One of the classic dishes of Chef Tian Runfu of Beijing VIP Hotel. The entrance is sweet and sour, the aftertaste is slightly spicy, the shell is crisp, and the shrimp is tender.
1. Shrimp do not drain too much, otherwise the shrimp is not easy to be covered with starch, only the shrimp portion, the shrimp shell is not smashed. The starch should not be too thin, too thick, and the starch-filled shrimp should be placed for 10 minutes to completely wet the starch, and the unwetted starch is shaken off. After the cornstarch is fried, the crispy feeling is best.
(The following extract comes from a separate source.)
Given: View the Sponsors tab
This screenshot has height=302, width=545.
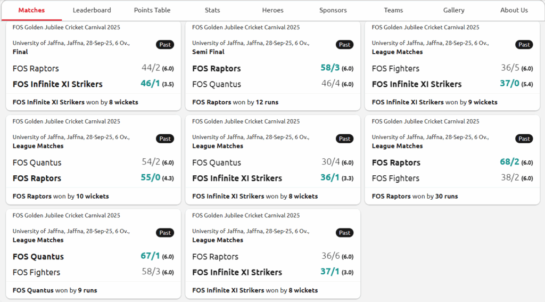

2. For the finished shrimp shape, fry the chopsticks and clamp the shrimp tail into the oil pan. Use a slight force to open and bend the shrimp back. After 5 seconds, the shape can be loosened. Too much extent.
3. The oil temperature must not be lower than 80%. The amount of shrimp can be judged according to the amount of firepower and oil. The temperature is not enough, and the finished product does not reach the outer brittle inner bomb. Control the frying time, no more than 30 seconds.
4. Seasoning and frying shrimp should not be too long, and the shrimp skin is easy to soften. Gongbao juice is as much as possible to ensure that 90% of the shrimp is sucked into the shrimp. The juice and the shrimp skin are softened in the middle. The excessive juice in the pot leads to inhalation of the palace juice and the shrimp skin is soft. The seasoning process in the pot should not exceed 1 minute.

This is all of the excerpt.